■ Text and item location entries
◇ ◇ ◇ ◇ ◇
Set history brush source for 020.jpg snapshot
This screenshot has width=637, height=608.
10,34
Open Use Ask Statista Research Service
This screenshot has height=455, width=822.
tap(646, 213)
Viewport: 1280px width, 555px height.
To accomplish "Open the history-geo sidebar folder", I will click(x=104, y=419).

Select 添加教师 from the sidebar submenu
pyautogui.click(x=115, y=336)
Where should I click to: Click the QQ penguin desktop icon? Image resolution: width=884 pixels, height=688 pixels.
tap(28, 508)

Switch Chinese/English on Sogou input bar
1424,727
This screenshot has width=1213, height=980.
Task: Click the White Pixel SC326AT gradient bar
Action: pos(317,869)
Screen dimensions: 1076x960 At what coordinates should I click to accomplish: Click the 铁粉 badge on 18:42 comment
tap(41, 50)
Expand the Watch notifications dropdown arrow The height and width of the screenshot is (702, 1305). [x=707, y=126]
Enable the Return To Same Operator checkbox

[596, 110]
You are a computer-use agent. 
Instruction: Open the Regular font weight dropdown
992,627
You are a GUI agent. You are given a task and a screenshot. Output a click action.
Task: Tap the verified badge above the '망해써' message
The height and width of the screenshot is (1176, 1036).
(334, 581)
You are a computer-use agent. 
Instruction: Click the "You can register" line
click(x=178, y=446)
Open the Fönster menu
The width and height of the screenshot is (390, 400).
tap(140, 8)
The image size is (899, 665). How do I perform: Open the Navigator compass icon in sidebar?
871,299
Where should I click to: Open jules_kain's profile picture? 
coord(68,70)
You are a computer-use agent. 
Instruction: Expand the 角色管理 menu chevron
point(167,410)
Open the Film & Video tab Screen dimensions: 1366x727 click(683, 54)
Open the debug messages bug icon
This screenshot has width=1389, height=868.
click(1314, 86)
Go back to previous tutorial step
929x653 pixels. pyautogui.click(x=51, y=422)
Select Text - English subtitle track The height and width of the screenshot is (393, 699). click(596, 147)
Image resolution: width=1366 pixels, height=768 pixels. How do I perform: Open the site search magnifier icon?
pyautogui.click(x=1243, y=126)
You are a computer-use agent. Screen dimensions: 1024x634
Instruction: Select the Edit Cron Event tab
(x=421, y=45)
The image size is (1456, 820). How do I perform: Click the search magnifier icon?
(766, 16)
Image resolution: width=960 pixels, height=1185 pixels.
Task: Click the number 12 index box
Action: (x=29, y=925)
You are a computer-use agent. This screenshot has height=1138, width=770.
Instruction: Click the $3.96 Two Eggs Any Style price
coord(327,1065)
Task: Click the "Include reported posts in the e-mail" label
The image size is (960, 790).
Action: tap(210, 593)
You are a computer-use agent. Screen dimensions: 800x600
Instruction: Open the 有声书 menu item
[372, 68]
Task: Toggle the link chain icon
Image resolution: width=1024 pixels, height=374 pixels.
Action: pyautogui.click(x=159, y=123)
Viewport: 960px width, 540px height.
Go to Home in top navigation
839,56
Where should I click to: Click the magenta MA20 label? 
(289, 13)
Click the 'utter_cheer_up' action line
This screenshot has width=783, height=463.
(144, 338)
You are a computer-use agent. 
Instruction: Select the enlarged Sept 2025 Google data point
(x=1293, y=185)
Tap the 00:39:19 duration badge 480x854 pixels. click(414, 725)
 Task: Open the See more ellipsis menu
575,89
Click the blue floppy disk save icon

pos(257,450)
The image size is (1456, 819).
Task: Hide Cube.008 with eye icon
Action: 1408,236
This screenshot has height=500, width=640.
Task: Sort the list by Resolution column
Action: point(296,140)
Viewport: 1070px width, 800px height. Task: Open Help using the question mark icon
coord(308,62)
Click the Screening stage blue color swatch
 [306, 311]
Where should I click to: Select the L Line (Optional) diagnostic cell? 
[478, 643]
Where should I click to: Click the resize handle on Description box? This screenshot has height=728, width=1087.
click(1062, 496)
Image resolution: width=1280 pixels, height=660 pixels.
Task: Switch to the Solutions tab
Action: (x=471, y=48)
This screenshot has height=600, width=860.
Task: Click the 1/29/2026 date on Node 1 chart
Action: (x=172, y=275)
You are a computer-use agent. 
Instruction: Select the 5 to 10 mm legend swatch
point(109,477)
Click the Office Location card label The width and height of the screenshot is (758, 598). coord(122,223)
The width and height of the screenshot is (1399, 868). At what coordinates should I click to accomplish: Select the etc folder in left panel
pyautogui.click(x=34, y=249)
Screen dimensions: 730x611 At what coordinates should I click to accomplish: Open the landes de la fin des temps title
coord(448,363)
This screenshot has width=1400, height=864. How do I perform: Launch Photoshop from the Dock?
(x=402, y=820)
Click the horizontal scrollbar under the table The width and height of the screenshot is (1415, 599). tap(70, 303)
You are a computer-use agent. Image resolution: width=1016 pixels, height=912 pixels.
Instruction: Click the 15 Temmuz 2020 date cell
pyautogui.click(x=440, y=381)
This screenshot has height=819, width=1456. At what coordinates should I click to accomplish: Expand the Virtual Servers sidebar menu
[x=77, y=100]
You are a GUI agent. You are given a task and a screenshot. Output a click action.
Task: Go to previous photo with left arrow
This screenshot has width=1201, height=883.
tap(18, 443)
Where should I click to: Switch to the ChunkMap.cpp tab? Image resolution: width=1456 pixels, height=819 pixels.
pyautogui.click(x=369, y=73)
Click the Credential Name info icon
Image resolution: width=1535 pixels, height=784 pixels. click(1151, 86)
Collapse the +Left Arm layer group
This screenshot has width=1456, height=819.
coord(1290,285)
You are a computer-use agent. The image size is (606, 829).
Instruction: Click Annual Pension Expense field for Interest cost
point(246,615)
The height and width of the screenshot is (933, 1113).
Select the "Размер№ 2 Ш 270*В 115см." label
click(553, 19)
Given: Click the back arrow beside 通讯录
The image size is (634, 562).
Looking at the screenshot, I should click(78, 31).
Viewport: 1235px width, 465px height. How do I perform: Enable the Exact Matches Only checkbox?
◇ ◇ ◇ ◇ ◇
■ TO DO
Set out every line of the records above as a numbered list, omitting blank lines.

■ WRITTEN RESPONSE
1. Set history brush source for 020.jpg snapshot
2. This screenshot has width=637, height=608.
3. 10,34
4. Open Use Ask Statista Research Service
5. This screenshot has height=455, width=822.
6. tap(646, 213)
7. Viewport: 1280px width, 555px height.
8. To accomplish "Open the history-geo sidebar folder", I will click(x=104, y=419).
9. Select 添加教师 from the sidebar submenu
10. pyautogui.click(x=115, y=336)
11. Where should I click to: Click the QQ penguin desktop icon? Image resolution: width=884 pixels, height=688 pixels.
12. tap(28, 508)
13. Switch Chinese/English on Sogou input bar
14. 1424,727
15. This screenshot has width=1213, height=980.
16. Task: Click the White Pixel SC326AT gradient bar
17. Action: pos(317,869)
18. Screen dimensions: 1076x960 At what coordinates should I click to accomplish: Click the 铁粉 badge on 18:42 comment
19. tap(41, 50)
20. Expand the Watch notifications dropdown arrow The height and width of the screenshot is (702, 1305). [x=707, y=126]
21. Enable the Return To Same Operator checkbox
22. [596, 110]
23. You are a computer-use agent. 
24. Instruction: Open the Regular font weight dropdown
25. 992,627
26. You are a GUI agent. You are given a task and a screenshot. Output a click action.
27. Task: Tap the verified badge above the '망해써' message
28. The height and width of the screenshot is (1176, 1036).
29. (334, 581)
30. You are a computer-use agent. 
31. Instruction: Click the "You can register" line
32. click(x=178, y=446)
33. Open the Fönster menu
34. The width and height of the screenshot is (390, 400).
35. tap(140, 8)
36. The image size is (899, 665). How do I perform: Open the Navigator compass icon in sidebar?
37. 871,299
38. Where should I click to: Open jules_kain's profile picture? 
39. coord(68,70)
40. You are a computer-use agent. 
41. Instruction: Expand the 角色管理 menu chevron
42. point(167,410)
43. Open the Film & Video tab Screen dimensions: 1366x727 click(683, 54)
44. Open the debug messages bug icon
45. This screenshot has width=1389, height=868.
46. click(1314, 86)
47. Go back to previous tutorial step
48. 929x653 pixels. pyautogui.click(x=51, y=422)
49. Select Text - English subtitle track The height and width of the screenshot is (393, 699). click(596, 147)
50. Image resolution: width=1366 pixels, height=768 pixels. How do I perform: Open the site search magnifier icon?
51. pyautogui.click(x=1243, y=126)
52. You are a computer-use agent. Screen dimensions: 1024x634
53. Instruction: Select the Edit Cron Event tab
54. (x=421, y=45)
55. The image size is (1456, 820). How do I perform: Click the search magnifier icon?
56. (766, 16)
57. Image resolution: width=960 pixels, height=1185 pixels.
58. Task: Click the number 12 index box
59. Action: (x=29, y=925)
60. You are a computer-use agent. This screenshot has height=1138, width=770.
61. Instruction: Click the $3.96 Two Eggs Any Style price
62. coord(327,1065)
63. Task: Click the "Include reported posts in the e-mail" label
64. The image size is (960, 790).
65. Action: tap(210, 593)
66. You are a computer-use agent. Screen dimensions: 800x600
67. Instruction: Open the 有声书 menu item
68. [372, 68]
69. Task: Toggle the link chain icon
70. Image resolution: width=1024 pixels, height=374 pixels.
71. Action: pyautogui.click(x=159, y=123)
72. Viewport: 960px width, 540px height.
73. Go to Home in top navigation
74. 839,56
75. Where should I click to: Click the magenta MA20 label? 
76. (289, 13)
77. Click the 'utter_cheer_up' action line
78. This screenshot has width=783, height=463.
79. (144, 338)
80. You are a computer-use agent. 
81. Instruction: Select the enlarged Sept 2025 Google data point
82. (x=1293, y=185)
83. Tap the 00:39:19 duration badge 480x854 pixels. click(414, 725)
84.  Task: Open the See more ellipsis menu
85. 575,89
86. Click the blue floppy disk save icon
87. pos(257,450)
88. The image size is (1456, 819).
89. Task: Hide Cube.008 with eye icon
90. Action: 1408,236
91. This screenshot has height=500, width=640.
92. Task: Sort the list by Resolution column
93. Action: point(296,140)
94. Viewport: 1070px width, 800px height. Task: Open Help using the question mark icon
95. coord(308,62)
96. Click the Screening stage blue color swatch
97.  [306, 311]
98. Where should I click to: Select the L Line (Optional) diagnostic cell? 
99. [478, 643]
100. Where should I click to: Click the resize handle on Description box? This screenshot has height=728, width=1087.
101. click(1062, 496)
102. Image resolution: width=1280 pixels, height=660 pixels.
103. Task: Switch to the Solutions tab
104. Action: (x=471, y=48)
105. This screenshot has height=600, width=860.
106. Task: Click the 1/29/2026 date on Node 1 chart
107. Action: (x=172, y=275)
108. You are a computer-use agent. 
109. Instruction: Select the 5 to 10 mm legend swatch
110. point(109,477)
111. Click the Office Location card label The width and height of the screenshot is (758, 598). coord(122,223)
112. The width and height of the screenshot is (1399, 868). At what coordinates should I click to accomplish: Select the etc folder in left panel
113. pyautogui.click(x=34, y=249)
114. Screen dimensions: 730x611 At what coordinates should I click to accomplish: Open the landes de la fin des temps title
115. coord(448,363)
116. This screenshot has width=1400, height=864. How do I perform: Launch Photoshop from the Dock?
117. (x=402, y=820)
118. Click the horizontal scrollbar under the table The width and height of the screenshot is (1415, 599). tap(70, 303)
119. You are a computer-use agent. Image resolution: width=1016 pixels, height=912 pixels.
120. Instruction: Click the 15 Temmuz 2020 date cell
121. pyautogui.click(x=440, y=381)
122. This screenshot has height=819, width=1456. At what coordinates should I click to accomplish: Expand the Virtual Servers sidebar menu
123. [x=77, y=100]
124. You are a GUI agent. You are given a task and a screenshot. Output a click action.
125. Task: Go to previous photo with left arrow
126. This screenshot has width=1201, height=883.
127. tap(18, 443)
128. Where should I click to: Switch to the ChunkMap.cpp tab? Image resolution: width=1456 pixels, height=819 pixels.
129. pyautogui.click(x=369, y=73)
130. Click the Credential Name info icon
131. Image resolution: width=1535 pixels, height=784 pixels. click(1151, 86)
132. Collapse the +Left Arm layer group
133. This screenshot has width=1456, height=819.
134. coord(1290,285)
135. You are a computer-use agent. The image size is (606, 829).
136. Instruction: Click Annual Pension Expense field for Interest cost
137. point(246,615)
138. The height and width of the screenshot is (933, 1113).
139. Select the "Размер№ 2 Ш 270*В 115см." label
140. click(553, 19)
141. Given: Click the back arrow beside 通讯录
142. The image size is (634, 562).
143. Looking at the screenshot, I should click(78, 31).
144. Viewport: 1235px width, 465px height. How do I perform: Enable the Exact Matches Only checkbox?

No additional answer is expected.